Saul Bellow calls what I do being “a first class noticer”; which, with a talent for complex spatial reasoning, you could call “wraparound” thinking: using parallel/multilevel strategies to conceptualize the entirety of 3D experience.
Sometimes when I start thinking about a problem, it sits in there for a while, and then (after minutes; and sometimes months or years if there is a lot of other research to do besides) I get an answer. Which is not an “answer” really; it is a key clue/source/cue/root cause for a simpler experiment – a process that is much like what Spanish architect and engineer Santiago Calatrava (designer of St Nicholas Church on Ground Zero) calls de-coding.

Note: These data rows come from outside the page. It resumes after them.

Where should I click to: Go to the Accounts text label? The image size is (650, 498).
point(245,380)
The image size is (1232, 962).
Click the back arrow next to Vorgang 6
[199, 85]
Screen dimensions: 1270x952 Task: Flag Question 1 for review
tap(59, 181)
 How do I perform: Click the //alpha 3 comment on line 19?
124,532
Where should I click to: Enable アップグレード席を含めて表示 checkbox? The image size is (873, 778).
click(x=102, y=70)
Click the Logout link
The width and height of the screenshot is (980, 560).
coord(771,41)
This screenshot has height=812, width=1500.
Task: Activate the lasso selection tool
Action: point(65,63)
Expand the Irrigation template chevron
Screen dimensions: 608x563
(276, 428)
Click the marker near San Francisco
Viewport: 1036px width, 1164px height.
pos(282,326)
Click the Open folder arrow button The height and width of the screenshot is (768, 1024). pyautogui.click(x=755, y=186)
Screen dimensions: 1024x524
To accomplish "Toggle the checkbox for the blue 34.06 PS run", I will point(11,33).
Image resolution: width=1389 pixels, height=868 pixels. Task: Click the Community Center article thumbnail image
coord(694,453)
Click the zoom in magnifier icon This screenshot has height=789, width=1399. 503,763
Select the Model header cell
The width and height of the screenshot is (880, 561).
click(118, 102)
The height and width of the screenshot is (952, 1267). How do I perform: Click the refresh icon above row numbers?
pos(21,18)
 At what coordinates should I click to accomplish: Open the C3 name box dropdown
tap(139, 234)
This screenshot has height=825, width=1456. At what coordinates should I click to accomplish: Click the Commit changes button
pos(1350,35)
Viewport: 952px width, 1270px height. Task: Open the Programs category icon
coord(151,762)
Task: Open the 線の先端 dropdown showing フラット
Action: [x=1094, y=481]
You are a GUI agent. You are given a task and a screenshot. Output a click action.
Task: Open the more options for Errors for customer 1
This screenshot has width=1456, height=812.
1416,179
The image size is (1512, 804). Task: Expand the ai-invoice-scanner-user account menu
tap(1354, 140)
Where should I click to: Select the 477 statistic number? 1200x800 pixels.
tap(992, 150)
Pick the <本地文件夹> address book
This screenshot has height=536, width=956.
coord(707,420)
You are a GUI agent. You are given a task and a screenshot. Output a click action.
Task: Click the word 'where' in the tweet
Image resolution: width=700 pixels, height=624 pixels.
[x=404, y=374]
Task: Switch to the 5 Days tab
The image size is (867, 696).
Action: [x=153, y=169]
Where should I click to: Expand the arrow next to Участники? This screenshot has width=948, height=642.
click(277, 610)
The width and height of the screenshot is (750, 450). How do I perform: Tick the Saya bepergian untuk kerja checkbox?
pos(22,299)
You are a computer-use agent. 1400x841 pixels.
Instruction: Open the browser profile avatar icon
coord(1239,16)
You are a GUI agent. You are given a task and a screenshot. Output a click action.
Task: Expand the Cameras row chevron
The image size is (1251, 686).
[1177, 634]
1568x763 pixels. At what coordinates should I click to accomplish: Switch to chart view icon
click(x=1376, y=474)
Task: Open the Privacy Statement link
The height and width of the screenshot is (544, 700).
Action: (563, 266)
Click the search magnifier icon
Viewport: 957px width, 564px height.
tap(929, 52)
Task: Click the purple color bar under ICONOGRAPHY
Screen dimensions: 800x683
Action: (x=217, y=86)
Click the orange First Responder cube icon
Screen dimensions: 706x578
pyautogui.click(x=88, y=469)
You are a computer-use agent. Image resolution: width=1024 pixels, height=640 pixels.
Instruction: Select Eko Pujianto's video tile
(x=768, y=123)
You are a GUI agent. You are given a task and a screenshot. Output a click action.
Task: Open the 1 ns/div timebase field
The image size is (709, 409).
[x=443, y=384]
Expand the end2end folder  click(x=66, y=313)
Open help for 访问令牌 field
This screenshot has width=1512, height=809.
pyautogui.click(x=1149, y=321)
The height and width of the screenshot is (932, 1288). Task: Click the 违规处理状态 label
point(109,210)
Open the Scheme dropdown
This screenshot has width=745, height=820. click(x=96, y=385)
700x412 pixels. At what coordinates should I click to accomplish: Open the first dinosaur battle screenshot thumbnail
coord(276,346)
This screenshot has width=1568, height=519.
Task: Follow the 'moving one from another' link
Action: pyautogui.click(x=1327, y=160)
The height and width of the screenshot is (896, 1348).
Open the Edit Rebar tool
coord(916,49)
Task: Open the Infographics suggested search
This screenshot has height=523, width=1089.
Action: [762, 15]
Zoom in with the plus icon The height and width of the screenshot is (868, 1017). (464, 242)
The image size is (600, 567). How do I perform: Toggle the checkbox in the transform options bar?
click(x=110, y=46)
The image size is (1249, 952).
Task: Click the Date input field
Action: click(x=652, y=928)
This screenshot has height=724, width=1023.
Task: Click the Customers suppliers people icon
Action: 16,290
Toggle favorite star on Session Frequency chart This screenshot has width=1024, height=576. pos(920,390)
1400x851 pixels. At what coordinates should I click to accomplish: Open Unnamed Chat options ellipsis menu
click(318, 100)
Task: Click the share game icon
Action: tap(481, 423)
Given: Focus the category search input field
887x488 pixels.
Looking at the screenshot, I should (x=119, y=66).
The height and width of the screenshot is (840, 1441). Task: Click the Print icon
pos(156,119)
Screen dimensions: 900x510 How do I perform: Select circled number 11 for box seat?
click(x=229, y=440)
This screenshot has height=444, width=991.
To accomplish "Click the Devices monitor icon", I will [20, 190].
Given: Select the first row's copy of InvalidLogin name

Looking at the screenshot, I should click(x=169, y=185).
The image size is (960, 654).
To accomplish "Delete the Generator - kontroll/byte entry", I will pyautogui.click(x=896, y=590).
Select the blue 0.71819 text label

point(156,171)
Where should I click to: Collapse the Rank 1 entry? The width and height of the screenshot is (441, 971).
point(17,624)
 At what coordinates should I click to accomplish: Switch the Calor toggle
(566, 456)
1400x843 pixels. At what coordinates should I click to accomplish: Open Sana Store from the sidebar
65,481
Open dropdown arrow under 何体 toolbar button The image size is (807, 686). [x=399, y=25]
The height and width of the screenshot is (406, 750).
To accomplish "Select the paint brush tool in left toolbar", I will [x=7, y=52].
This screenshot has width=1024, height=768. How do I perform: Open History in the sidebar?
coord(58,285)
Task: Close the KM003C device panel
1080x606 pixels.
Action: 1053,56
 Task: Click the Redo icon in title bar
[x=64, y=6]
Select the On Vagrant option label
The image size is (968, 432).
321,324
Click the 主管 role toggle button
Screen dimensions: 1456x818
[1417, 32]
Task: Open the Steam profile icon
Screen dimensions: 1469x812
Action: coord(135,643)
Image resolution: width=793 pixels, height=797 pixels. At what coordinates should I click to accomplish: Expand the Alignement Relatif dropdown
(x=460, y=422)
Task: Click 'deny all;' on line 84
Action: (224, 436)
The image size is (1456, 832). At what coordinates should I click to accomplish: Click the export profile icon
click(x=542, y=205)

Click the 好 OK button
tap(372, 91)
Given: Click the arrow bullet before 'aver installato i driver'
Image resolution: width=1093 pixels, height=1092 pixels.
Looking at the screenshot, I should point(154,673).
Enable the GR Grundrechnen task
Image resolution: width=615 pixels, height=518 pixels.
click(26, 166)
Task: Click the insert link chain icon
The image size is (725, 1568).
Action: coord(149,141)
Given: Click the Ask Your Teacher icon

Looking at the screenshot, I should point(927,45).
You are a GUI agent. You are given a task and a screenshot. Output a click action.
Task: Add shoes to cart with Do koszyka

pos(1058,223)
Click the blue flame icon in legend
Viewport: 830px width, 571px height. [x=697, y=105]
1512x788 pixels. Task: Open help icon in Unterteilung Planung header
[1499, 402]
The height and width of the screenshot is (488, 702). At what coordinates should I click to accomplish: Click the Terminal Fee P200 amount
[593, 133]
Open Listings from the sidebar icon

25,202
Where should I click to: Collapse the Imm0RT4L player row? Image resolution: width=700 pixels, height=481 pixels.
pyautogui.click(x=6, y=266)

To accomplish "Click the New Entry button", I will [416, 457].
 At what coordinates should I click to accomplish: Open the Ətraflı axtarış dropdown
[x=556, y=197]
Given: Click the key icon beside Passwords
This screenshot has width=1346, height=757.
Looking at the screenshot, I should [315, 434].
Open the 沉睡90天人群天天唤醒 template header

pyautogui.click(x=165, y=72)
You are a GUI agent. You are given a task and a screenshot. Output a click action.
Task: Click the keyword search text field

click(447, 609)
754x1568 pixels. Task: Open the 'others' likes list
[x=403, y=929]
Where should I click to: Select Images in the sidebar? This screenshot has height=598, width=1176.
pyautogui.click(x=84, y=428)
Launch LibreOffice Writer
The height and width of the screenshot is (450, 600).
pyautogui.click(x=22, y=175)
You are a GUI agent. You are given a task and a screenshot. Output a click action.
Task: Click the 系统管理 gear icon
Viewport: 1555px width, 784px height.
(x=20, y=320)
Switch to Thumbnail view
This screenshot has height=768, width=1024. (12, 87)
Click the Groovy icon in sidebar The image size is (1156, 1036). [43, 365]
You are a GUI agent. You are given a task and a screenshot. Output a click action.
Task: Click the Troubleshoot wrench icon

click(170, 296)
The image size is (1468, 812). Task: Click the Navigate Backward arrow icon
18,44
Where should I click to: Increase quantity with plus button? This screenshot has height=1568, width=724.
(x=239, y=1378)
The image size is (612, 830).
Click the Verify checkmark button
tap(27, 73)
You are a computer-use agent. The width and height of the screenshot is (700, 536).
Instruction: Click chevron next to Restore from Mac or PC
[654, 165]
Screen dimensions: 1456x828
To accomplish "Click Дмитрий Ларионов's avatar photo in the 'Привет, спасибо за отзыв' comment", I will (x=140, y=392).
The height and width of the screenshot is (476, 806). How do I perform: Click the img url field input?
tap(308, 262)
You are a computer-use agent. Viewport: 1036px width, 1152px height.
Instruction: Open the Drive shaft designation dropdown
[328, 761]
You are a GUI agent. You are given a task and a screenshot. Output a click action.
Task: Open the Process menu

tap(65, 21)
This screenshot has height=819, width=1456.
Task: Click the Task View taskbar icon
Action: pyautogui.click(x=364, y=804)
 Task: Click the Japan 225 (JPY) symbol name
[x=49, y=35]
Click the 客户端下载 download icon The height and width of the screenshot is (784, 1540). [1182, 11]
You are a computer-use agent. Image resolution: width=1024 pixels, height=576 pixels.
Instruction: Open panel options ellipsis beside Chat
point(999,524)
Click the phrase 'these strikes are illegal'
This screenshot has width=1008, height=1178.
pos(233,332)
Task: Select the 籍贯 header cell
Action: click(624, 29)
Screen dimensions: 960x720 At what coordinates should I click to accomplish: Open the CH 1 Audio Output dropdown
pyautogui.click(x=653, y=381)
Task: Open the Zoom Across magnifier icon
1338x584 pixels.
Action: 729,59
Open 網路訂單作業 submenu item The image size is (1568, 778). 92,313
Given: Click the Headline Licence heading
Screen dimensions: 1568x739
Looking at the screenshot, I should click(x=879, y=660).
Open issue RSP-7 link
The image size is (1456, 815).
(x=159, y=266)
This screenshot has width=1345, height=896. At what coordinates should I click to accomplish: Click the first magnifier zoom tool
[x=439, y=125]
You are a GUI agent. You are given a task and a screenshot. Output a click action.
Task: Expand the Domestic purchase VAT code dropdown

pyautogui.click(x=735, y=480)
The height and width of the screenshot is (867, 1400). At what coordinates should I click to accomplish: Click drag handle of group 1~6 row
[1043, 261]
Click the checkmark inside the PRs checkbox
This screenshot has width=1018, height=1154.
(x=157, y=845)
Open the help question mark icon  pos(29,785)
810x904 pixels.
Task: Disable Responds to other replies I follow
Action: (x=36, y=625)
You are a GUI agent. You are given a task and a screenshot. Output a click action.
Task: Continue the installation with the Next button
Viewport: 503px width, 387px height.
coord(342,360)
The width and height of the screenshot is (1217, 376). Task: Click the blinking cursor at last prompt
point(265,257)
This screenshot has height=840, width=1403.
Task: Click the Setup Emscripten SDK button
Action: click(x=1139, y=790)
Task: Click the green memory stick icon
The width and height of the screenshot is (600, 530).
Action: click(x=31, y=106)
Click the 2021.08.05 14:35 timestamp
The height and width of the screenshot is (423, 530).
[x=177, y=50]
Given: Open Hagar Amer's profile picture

I have taken no math beyond high school. Nevertheless, right now (January 2015), I am thinking about something that could be termed ‘isometric geocohedrons in n-folding quadrille space’. And got this description of what I am thinking about by thinking about another problem and getting this as the answer [Note 1].
Simply put, spatial thinking and imagined space can be sticky for me–to reduce the complexity of understanding, usually I describe this as being able to enter imagined space and sometimes become the space/problem/challenge.
My lesson in exercising the mind’s eye illustrates this further. Also the note about Cloudboxing (Project #5 at the ‘wicked problems’ page)
Note 1: To me, this describes the motion of the nexus object on a offset path curving along and then down the inside of a teacup of space to a right angled path, accompanied by a arraycloud of data particles moving along a concave curvature of near-distant space towards an imagined collapsing unifying convergence point with the right-angled path.